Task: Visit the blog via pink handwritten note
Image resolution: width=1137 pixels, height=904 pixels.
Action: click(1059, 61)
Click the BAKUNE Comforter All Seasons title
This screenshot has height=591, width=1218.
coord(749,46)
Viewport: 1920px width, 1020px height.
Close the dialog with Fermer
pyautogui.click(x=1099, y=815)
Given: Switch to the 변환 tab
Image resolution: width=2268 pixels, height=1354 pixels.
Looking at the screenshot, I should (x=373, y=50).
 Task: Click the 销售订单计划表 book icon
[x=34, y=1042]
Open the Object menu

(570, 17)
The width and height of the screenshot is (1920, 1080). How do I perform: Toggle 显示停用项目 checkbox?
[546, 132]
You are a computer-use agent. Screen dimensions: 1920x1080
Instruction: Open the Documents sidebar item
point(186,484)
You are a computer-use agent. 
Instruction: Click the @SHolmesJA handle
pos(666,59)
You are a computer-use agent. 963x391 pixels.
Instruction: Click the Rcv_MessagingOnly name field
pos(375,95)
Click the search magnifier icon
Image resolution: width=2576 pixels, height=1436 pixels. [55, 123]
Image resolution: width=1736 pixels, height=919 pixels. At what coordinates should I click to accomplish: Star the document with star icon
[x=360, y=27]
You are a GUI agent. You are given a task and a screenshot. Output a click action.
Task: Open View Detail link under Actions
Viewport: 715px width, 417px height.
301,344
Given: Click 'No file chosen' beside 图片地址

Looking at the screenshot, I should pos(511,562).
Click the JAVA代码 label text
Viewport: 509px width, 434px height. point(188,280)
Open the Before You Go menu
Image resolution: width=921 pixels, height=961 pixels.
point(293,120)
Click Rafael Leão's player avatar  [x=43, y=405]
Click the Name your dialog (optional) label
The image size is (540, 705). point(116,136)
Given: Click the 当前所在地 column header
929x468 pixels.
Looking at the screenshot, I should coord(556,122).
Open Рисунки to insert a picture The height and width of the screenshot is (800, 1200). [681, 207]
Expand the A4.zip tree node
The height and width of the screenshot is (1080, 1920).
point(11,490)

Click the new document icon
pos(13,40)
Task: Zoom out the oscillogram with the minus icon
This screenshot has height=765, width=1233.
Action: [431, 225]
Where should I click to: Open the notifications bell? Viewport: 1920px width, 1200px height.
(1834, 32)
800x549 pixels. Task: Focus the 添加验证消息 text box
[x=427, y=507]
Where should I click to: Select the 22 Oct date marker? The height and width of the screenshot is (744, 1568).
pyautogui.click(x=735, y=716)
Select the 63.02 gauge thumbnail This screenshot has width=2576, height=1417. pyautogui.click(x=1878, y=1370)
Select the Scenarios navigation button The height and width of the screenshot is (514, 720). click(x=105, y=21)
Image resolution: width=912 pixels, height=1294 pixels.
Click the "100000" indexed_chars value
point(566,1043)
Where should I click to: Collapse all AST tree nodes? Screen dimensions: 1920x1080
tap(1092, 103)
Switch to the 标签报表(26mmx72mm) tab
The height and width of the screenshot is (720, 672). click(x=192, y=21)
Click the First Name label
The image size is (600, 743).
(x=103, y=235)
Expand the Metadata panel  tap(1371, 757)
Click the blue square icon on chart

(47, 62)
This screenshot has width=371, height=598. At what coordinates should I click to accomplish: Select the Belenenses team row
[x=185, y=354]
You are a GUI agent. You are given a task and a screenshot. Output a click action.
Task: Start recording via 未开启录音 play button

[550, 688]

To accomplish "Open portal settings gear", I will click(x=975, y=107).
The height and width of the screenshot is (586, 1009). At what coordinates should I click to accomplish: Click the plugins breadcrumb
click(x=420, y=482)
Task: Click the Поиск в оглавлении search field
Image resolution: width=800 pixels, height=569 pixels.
★ ★ ★
▶ Task details
Copy the entries from the line containing "Click the blue square icon on chart" through the line containing "click(x=420, y=482)", both lines included, requests and all. Shift every coordinate in the answers by -147.

▶ Solved exercise
Click the blue square icon on chart

(-100, -85)
This screenshot has width=371, height=598. At what coordinates should I click to accomplish: Select the Belenenses team row
[x=38, y=207]
You are a GUI agent. You are given a task and a screenshot. Output a click action.
Task: Start recording via 未开启录音 play button

[403, 541]

To accomplish "Open portal settings gear", I will click(x=828, y=-40).
The height and width of the screenshot is (586, 1009). At what coordinates should I click to accomplish: Click the plugins breadcrumb
click(x=273, y=335)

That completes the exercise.